▸ Passage to read:
+-------+
Monitoring limits at runtime with System.Limits
The System.Limits class lets you inspect consumption programmatically.
This is invaluable in utility classes that may be called from multiple
contexts with different remaining budgets.
public class QuerySafetyCheck {
public static void assertQueryBudget(Integer queriesNeeded) {
Integer used = Limits.getQueries();
Integer remaining = Limits.getLimitQueries() - used;
if (remaining < queriesNeeded) {
throw new QueryBudgetException(
'Insufficient query budget. Used: ' + used +
', Needed: ' + queriesNeeded
);
}
}
public class QueryBudgetException extends Exception {}
}
When to go asynchronous
Moving work to an asynchronous context doubles most limits but does not remove them. The right reason to go async is when the work is genuinely non-blocking: the user does not need the result immediately and the operation is too heavy for a synchronous transaction.
Use @future for simple one-off callouts or heavy computations that
need no chaining. Use Queueable for complex work that benefits from
chaining and state passing. Use Batch Apex when you need the familiar
start/execute/finish lifecycle over large datasets.
Apex Cursors for large datasets (GA — Spring ‘26)
Before Spring ‘26, processing datasets larger than 50,000 records required Batch Apex or the OFFSET clause — which had a ceiling of 2,000 records and degraded as the offset grew. Apex Cursors are now generally available and remain the recommended pattern in Summer ‘26.
+-------+
▸ Data shown:
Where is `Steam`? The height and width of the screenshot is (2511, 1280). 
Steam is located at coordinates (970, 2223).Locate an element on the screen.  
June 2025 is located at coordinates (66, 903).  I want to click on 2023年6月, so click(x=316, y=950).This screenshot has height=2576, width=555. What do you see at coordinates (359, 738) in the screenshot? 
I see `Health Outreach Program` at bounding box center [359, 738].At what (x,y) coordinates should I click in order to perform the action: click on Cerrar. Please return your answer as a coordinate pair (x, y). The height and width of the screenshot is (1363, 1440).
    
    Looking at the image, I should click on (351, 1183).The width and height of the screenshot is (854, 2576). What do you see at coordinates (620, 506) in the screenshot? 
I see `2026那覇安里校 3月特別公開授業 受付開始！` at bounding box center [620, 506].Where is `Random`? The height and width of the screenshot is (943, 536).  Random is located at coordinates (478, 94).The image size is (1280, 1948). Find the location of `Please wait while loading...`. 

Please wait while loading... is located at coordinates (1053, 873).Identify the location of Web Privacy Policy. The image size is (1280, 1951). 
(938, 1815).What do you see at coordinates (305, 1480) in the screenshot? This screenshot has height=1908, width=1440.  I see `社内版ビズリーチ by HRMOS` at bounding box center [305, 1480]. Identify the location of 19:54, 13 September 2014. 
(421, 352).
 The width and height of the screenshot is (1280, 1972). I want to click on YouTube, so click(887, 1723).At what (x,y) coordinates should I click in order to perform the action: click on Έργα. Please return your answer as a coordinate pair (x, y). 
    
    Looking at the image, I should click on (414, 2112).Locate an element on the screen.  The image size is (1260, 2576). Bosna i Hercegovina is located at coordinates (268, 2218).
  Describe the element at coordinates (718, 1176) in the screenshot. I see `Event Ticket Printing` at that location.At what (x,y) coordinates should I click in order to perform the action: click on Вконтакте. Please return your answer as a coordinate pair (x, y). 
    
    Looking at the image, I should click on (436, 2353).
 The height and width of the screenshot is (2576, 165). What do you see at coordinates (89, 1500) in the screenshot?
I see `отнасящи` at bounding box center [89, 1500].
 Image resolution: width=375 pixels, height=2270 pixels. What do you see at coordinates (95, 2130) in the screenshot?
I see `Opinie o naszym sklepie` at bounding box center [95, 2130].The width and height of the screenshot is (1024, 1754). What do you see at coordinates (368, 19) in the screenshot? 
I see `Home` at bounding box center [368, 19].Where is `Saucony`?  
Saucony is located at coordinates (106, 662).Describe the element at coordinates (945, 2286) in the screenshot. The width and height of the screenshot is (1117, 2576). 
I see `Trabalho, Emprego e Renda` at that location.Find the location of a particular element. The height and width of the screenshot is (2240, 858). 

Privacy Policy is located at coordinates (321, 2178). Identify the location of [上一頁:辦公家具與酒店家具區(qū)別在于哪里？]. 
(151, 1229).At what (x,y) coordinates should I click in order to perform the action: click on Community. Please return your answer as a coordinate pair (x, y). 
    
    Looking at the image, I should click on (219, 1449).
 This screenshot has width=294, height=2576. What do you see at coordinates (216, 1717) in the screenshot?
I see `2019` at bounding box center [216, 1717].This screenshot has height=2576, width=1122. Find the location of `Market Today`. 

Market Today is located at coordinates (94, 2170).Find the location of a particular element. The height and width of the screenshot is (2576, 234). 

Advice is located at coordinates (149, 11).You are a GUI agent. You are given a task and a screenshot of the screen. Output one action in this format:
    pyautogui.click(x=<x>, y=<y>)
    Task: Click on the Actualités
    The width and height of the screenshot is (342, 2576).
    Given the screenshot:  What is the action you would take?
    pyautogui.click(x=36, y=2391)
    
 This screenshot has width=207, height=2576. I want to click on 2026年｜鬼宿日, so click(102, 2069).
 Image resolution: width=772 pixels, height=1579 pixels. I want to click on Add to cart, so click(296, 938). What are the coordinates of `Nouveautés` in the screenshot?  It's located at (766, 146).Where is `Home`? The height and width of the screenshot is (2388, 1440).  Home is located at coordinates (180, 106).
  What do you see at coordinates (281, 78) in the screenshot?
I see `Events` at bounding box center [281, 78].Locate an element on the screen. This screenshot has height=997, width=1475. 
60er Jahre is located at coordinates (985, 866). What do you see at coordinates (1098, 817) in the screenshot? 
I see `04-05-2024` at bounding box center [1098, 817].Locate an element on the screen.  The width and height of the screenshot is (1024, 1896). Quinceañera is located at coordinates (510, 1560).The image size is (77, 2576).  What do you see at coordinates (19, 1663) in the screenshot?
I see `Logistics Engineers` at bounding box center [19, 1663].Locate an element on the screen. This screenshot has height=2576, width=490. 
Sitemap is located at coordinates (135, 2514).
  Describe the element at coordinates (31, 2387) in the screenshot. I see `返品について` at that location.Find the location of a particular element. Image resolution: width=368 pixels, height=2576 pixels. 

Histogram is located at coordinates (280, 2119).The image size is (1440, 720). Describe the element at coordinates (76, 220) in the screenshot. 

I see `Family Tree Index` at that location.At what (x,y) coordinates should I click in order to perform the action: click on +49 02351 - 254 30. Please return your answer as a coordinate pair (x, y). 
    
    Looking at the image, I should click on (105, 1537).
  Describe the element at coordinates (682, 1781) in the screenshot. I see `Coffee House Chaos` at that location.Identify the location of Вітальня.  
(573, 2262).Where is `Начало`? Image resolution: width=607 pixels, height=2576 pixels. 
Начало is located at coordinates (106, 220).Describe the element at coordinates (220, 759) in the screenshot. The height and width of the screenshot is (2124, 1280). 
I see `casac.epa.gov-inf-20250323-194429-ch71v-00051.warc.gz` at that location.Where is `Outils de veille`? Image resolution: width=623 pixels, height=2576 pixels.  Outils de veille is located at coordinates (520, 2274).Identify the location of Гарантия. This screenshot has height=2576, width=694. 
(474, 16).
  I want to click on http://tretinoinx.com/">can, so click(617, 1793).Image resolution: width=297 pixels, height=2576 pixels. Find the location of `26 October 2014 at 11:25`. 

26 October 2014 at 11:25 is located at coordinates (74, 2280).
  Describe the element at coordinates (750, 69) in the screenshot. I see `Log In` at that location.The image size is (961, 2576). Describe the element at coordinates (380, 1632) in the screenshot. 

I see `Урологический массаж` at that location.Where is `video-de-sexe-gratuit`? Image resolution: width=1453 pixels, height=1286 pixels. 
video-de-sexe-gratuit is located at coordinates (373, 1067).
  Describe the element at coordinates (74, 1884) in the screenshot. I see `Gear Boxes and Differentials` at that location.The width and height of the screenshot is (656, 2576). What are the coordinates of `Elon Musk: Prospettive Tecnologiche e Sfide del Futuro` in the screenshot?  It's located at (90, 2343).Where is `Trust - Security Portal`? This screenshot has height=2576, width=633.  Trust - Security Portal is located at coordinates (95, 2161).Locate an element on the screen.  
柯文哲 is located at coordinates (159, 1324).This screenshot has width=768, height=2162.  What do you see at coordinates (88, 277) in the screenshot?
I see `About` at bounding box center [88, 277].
+-------+
▸ Activity 1:
Retype the passage on Apex governor limits between "Monitoring limits at" and "different remaining budgets.", inclusive.
▸ Activity 2:
Write what comes next in the passage on Apex governor limits, continuing from its final sentence.

▸ Exercise result 1:
Monitoring limits at runtime with System.Limits
The System.Limits class lets you inspect consumption programmatically.
This is invaluable in utility classes that may be called from multiple
contexts with different remaining budgets.

▸ Exercise result 2:
public class LargeDataProcessor implements Queueable {
private Database.Cursor cursor;
public LargeDataProcessor(Database.Cursor cursor) {
this.cursor = cursor;
}
public void execute(QueueableContext ctx) {
List<Account> batch = cursor.fetch(2000);
for (Account acc : batch) {
// your logic here
}
if (!cursor.isAfterLast()) {
System.enqueueJob(new LargeDataProcessor(cursor));
}
}
public static void start() {
Database.Cursor cursor = Database.getCursor(
[SELECT Id, Name FROM Account ORDER BY Id]
);
System.enqueueJob(new LargeDataProcessor(cursor));
}
}
Summer ‘26 security changes that affect limits (API v67.0)
Summer ‘26 introduces one of the most impactful Apex behavioural changes in recent memory. Two defaults that developers relied on for years have been reversed in API v67.0.
Default sharing mode is now with sharing
Prior to v67.0, a class without an explicit sharing declaration
defaulted to without sharing, bypassing all record-level sharing
rules. In v67.0 and later, the default flips to with sharing.
Queries in undeclared classes now enforce the running user’s sharing
rules. If a query previously returned 10,000 records but the running
user can only see 200, upgrading that class to v67.0 will silently
return 200 records instead.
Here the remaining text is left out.